╭─ Data for this task

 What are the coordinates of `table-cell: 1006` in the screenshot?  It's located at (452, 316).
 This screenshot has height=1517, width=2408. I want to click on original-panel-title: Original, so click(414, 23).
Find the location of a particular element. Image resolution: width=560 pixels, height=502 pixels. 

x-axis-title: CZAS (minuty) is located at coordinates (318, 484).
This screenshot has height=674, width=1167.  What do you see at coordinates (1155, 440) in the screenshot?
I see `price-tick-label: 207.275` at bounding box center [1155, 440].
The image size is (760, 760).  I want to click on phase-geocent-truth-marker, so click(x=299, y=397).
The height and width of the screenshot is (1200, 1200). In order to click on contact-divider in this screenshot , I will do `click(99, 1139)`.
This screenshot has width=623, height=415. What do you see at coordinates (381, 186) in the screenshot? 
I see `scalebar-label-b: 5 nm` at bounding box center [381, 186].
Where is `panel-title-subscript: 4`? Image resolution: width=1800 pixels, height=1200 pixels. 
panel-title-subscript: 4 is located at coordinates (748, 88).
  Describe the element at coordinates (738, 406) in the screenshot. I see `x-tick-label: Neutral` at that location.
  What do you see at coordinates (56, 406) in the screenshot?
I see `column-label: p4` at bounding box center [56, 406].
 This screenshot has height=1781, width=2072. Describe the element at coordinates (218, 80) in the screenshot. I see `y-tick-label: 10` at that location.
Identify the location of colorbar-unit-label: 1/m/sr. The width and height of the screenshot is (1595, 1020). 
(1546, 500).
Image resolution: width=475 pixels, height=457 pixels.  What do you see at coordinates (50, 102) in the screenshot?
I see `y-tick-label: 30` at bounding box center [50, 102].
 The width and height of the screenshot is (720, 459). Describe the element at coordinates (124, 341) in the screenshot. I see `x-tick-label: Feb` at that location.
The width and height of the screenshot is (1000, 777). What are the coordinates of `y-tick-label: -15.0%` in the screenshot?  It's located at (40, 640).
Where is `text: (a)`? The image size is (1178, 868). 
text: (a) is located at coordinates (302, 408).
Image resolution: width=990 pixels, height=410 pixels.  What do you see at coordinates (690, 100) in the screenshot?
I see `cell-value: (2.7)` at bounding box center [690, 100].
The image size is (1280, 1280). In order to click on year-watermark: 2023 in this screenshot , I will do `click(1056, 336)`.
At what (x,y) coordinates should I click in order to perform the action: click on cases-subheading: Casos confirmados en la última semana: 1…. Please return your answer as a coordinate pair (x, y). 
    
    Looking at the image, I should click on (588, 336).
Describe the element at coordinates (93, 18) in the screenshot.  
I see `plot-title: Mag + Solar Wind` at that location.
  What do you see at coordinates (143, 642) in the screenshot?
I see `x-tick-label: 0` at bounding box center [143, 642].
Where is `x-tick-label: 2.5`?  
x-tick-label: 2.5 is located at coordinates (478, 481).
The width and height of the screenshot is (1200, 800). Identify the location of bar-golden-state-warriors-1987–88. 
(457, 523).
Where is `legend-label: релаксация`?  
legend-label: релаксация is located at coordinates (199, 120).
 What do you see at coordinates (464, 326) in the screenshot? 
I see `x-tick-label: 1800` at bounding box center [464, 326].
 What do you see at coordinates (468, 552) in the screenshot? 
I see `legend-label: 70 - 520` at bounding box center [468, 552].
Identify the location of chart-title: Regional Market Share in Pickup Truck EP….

╰─

Task item –
Copy the material word for word, beginning at its first line and stopping after the line that contains "x-axis-title: CZAS (minuty)".

Task output –
 What are the coordinates of `table-cell: 1006` in the screenshot?  It's located at (452, 316).
 This screenshot has height=1517, width=2408. I want to click on original-panel-title: Original, so click(414, 23).
Find the location of a particular element. Image resolution: width=560 pixels, height=502 pixels. 

x-axis-title: CZAS (minuty) is located at coordinates (318, 484).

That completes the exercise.